═══ Exercise data ═══

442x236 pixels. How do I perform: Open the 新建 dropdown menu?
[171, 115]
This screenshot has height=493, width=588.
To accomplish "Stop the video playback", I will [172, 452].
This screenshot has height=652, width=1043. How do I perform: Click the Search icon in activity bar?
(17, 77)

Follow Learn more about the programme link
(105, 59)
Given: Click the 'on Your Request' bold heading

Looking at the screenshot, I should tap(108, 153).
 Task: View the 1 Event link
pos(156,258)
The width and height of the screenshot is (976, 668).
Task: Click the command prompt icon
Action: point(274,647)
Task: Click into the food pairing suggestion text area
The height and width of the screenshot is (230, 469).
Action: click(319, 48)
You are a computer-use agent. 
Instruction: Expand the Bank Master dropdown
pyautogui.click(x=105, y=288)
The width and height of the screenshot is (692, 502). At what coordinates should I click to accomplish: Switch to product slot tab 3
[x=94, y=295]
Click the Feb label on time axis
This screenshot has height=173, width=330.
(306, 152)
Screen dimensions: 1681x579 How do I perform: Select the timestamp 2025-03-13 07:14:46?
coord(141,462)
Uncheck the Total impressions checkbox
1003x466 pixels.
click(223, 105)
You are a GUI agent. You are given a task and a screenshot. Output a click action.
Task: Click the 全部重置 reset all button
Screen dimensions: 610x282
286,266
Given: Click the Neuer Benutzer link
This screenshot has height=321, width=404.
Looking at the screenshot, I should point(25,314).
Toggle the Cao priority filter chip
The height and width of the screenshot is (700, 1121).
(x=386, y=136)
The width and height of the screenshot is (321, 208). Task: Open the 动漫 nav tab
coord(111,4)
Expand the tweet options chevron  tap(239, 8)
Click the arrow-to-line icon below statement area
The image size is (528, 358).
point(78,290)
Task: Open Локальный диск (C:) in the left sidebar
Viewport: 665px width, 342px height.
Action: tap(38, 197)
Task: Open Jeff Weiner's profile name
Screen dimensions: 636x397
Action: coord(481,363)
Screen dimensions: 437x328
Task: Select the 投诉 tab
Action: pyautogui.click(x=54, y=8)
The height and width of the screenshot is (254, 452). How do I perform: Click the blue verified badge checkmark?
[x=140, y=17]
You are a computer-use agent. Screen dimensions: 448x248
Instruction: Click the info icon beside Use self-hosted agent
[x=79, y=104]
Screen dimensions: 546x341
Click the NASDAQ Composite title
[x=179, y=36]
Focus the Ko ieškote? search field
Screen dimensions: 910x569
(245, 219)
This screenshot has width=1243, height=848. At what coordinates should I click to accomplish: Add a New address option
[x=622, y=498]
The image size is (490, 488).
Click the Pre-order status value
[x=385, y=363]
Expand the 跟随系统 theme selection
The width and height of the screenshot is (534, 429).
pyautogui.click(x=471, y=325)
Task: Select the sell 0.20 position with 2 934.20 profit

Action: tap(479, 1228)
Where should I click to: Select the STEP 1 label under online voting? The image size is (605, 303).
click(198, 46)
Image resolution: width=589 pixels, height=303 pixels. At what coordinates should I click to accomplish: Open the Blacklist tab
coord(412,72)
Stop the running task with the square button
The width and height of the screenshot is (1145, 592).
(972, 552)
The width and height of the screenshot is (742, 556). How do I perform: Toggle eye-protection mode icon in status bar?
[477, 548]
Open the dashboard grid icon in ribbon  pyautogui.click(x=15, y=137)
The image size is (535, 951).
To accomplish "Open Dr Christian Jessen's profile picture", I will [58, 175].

═══

» Aim of the exercise:
Please copy out each line of the material that contains the string "button".

» Your solution:
Task: Click the 全部重置 reset all button
Stop the running task with the square button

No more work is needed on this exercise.